Background: The frequency of salt added at the table (i.e., to food after it has been prepared, during consumption) could reflect an individual's long-term dietary preference and habitual intake in Western countries. However, little is known about the association between the frequency of salt added at the table and incident dementia. This study investigates the association of the frequency of salt added at the table with the risk of dementia and explores differences in the associations among people with apolipoprotein E ε4 genotypes.

Methods: Individuals indicated whether they added salt to their food at the table (salt used for cooking was not included) "never/rarely", "sometimes", "usually", or "always". Cox proportional hazards models were used to compute hazard ratios with 95 % confidence intervals and evaluate the association between the frequency of salt added at the table and incident dementia.
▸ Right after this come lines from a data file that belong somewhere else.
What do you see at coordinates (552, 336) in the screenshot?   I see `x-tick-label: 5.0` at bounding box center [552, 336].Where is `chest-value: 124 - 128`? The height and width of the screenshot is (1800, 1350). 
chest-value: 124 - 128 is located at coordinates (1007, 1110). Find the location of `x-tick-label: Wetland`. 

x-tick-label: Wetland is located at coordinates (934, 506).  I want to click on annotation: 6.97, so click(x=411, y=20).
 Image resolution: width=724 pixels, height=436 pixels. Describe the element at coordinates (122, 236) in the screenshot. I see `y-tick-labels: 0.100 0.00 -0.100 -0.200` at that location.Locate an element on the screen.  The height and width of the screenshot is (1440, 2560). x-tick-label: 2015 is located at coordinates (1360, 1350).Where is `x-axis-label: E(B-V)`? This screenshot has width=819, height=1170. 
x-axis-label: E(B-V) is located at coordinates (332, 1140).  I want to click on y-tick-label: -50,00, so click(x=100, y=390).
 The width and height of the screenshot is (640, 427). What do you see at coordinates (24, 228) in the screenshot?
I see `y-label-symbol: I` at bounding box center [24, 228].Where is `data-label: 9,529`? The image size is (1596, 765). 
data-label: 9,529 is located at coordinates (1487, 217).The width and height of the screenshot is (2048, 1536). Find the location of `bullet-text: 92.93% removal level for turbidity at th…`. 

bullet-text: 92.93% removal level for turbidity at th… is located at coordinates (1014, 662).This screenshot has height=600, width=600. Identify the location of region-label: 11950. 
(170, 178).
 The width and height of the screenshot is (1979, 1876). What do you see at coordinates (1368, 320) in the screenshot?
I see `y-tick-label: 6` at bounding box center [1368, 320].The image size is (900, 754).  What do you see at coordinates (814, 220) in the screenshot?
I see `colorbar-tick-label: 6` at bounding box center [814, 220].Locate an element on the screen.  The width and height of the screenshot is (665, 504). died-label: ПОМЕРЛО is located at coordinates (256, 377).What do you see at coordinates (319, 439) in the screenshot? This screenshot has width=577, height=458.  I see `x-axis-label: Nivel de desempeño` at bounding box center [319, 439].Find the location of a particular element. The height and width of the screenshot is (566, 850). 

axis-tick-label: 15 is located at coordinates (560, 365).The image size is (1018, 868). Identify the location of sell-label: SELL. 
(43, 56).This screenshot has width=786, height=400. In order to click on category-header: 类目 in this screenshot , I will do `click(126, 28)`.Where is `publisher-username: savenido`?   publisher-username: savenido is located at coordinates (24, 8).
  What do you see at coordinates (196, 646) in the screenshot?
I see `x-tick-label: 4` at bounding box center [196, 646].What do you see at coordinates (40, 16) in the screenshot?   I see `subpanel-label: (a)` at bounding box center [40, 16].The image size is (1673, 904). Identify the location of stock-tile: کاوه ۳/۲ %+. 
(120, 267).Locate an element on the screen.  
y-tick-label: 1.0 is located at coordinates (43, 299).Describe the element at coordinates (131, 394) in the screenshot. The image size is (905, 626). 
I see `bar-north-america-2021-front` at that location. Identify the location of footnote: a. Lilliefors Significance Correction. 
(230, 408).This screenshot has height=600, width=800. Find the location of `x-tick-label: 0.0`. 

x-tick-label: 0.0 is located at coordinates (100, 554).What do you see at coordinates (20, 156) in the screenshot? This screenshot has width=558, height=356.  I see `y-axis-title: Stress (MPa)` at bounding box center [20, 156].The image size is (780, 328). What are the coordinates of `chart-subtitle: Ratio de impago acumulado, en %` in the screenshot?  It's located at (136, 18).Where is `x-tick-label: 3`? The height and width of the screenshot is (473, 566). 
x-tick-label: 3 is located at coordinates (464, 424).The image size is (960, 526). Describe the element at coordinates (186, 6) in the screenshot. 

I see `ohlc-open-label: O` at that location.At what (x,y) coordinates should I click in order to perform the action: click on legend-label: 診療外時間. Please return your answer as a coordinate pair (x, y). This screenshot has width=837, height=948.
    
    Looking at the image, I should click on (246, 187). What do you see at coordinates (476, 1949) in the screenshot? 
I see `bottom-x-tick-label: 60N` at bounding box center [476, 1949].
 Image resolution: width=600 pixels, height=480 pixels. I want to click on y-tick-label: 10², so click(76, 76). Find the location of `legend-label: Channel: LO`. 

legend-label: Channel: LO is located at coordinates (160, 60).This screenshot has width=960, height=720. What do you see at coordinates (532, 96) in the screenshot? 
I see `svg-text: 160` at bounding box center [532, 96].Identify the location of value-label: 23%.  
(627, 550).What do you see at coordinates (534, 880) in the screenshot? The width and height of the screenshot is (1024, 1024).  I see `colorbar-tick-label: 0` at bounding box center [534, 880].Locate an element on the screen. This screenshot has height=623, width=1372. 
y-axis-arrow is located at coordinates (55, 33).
Results: We observed a graded relation between the frequency of salt added at the table and spot urine sodium concentrations and estimated 24-h sodium excretion. Over a median follow-up of 13.7 years, there were 9373 cases of all-cause dementia, including 4119 of Alzheimer's disease and 2052 of vascular dementia. With a higher frequency of salt added at the table, the risk of all-cause dementia, Alzheimer's disease and vascular dementia increased in a monotonic manner after adjustment for potential confounding factors (all P-trend <0.001). These associations of the frequency of salt added at the table with the risks of all-cause dementia, Alzheimer's disease and vascular dementia were greater in apolipoprotein E ε4 heterozygotes and homozygotes.

Conclusion: Our study showed that a higher frequency of salt added at the table was associated with a higher risk of incident dementia. This positive association was more prominent among individuals with apolipoprotein E ε4 heterozygotes and homozygotes.

Keywords: Alzheimer's disease; Apolipoprotein E; Dementia; Salt intake; Sodium.